Cerita Staf: Bertumbuh dalam Pengetahuan dan Spiritual Bersama WVI
Saya akrab disapa Ade. Saya bekerja di WVI sejak tahun 2007. Pertama kali bergabung saat WVI masih ada di Aceh dalam masa transisi respons tsunami Aceh. Setelah tiga tahun di Aceh, saya sempat bekerja di Kantor Nasional selama enam bulan sebelum akhirnya pindah ke Papua selama lima tahun, lalu ke Palu selama dua tahun. Tiga tahun terakhir ini saya kembali ke Kantor Nasional sebagai staf pada Departemen IT.
Saya terdorong untuk bergabung bersama WVI karena sebagai seorang Putra Aceh saya ingin membantu pemulihan daerah saya yang terdampak tsunami waktu itu. Saya tidak memiliki banyak uang dan kekuatan, namun saya punya kemampuan di bidang IT dan butuh wadah untuk menyalurkan kemampuan saya ini. Sebelum bergabung dengan WVI saya sempat bergabung dengan NGO lain seperti GTZ dan Oxfam. Saya pikir saya hanya bertahan setahun saja di WVI, seperti pada NGO sebelumnya. Ternyata saya salah. Kini, lebih dari 10 tahun saya masih bertahan di WVI.

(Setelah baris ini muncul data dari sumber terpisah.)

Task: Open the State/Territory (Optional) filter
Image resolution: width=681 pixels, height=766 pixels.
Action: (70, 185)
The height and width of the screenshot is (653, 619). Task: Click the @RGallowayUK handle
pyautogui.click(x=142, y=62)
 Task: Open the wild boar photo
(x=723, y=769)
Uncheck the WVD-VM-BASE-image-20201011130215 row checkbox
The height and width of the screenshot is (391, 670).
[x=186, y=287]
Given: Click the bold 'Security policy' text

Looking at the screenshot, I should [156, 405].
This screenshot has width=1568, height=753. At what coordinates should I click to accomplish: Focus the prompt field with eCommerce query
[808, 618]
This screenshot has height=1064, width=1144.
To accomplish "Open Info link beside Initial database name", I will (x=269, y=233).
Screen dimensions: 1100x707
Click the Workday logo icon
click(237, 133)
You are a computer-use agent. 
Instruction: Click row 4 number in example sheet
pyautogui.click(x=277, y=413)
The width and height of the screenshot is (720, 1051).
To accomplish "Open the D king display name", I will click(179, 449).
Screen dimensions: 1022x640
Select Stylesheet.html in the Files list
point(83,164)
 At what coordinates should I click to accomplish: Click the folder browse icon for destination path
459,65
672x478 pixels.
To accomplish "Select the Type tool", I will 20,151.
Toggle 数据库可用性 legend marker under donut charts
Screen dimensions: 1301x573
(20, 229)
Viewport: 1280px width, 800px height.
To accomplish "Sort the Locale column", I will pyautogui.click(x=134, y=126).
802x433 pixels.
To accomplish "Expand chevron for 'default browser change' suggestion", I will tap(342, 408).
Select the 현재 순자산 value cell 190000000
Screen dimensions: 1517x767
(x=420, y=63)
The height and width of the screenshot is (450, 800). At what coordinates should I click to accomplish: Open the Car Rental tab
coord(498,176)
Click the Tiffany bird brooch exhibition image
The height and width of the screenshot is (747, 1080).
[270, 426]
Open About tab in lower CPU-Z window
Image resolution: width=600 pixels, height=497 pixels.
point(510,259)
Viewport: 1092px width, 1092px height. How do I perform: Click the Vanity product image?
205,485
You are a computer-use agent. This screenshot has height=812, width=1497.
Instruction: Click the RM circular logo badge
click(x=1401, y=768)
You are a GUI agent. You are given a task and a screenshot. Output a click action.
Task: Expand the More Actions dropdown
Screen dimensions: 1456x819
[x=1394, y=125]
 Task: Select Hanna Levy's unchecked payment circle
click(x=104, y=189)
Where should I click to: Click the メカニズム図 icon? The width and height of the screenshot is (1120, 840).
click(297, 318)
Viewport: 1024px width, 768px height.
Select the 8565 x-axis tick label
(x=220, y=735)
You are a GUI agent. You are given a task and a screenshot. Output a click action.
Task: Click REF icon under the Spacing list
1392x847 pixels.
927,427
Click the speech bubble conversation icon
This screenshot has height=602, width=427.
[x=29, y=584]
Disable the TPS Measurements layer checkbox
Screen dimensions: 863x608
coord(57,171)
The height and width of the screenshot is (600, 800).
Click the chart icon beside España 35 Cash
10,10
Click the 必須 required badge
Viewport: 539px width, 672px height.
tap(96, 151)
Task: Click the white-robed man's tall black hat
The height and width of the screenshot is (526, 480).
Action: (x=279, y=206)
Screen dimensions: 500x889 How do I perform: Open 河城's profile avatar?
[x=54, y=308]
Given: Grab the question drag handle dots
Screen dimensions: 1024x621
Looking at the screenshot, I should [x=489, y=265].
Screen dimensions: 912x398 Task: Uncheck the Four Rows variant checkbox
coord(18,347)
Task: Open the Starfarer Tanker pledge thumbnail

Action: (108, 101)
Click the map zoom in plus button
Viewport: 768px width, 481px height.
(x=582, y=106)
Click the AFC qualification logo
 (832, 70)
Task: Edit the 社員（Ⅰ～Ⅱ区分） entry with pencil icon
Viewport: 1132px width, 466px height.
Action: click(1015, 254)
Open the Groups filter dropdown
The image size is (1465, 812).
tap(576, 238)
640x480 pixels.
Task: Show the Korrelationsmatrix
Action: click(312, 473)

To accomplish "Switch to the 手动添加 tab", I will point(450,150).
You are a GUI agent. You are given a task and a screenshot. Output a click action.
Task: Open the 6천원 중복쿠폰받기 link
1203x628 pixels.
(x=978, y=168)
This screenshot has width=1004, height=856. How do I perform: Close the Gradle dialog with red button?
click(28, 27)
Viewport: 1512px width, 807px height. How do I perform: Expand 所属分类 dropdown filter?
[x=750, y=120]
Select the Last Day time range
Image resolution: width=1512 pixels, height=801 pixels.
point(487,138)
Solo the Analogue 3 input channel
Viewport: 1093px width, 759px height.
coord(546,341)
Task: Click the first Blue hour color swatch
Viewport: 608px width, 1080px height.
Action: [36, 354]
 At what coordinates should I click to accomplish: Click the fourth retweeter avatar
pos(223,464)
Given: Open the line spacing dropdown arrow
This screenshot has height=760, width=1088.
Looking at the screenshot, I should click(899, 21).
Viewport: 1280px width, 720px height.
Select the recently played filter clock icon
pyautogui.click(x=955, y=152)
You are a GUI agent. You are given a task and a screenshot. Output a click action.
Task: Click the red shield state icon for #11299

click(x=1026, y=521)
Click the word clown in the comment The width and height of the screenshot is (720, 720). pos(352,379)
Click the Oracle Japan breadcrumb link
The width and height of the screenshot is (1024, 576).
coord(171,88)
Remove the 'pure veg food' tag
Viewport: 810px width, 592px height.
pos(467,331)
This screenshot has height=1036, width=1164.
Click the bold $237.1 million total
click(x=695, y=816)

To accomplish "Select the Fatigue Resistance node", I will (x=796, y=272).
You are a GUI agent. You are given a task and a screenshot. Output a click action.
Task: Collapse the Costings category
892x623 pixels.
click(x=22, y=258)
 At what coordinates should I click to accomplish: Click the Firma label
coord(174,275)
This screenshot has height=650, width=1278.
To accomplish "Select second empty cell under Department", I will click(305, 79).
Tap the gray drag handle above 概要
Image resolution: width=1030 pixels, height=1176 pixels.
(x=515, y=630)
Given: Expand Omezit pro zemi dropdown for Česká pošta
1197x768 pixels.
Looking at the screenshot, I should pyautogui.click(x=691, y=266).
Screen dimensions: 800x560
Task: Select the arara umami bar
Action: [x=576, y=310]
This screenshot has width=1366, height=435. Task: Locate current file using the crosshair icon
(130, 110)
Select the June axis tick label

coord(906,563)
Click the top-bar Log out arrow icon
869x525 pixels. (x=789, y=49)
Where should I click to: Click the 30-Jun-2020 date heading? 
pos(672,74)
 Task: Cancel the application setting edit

Salah satu alasan saya bertahan adalah karena WVI memiliki suasana kerja yang berbeda. Kami akrab satu sama lain, meski hanya sebatas rekan kerja. Waktu itu, Pak Suryanto, manajer IT yang juga atasan saya, sangat baik dan peduli terhadap saya.
Waktu pindah ke Jayapura, Papua, saya satu-satunya staf beragama Islam di sana. Namun teman-teman dengan hangat menyambut kehadiran saya. Saya mendapat banyak saudara dan bapak angkat di sana meski berbeda suku, ras, dan agama. Meski berbeda, tetapi itu tidak menjadi halangan buat kami untuk saling mengenal.
Jujur waktu pertama kali bergabung, saya sempat kuatir. Kemana nantinya hasil karya pekerjaan saya dibawa? Akankah digunakan untuk keperluan tertentu yang berpengaruh buruk pada saya? Ternyata semua pertanyaan saya tersebut terjawab dari hari ke hari. WVI tidak membawa pengaruh buruk buat pekerjaan saya. Meski WVI adalah lembaga berbasis keyakinan Kristen namun saya kembalikan lagi kepada diri saya. Sebagai seorang Muslim saya tidak terpengaruh. Dulu waktu Aceh dilanda tsunami, banyak orang asing dari berbagai latar belakang keyakinan dan suku tetap membantu. Ini berarti mereka tidak memandang perbedaan agama. Meski berbeda agama saya tetap berteman akrab dengan mereka. Saya terbiasa menyaksikan teman-teman berdevosi. Mereka juga kadang mengingatkan saya untuk sholat jika jamnya sudah tiba. Ini adalah sebuah anugerah buat saya. Berbeda namun saling menerima.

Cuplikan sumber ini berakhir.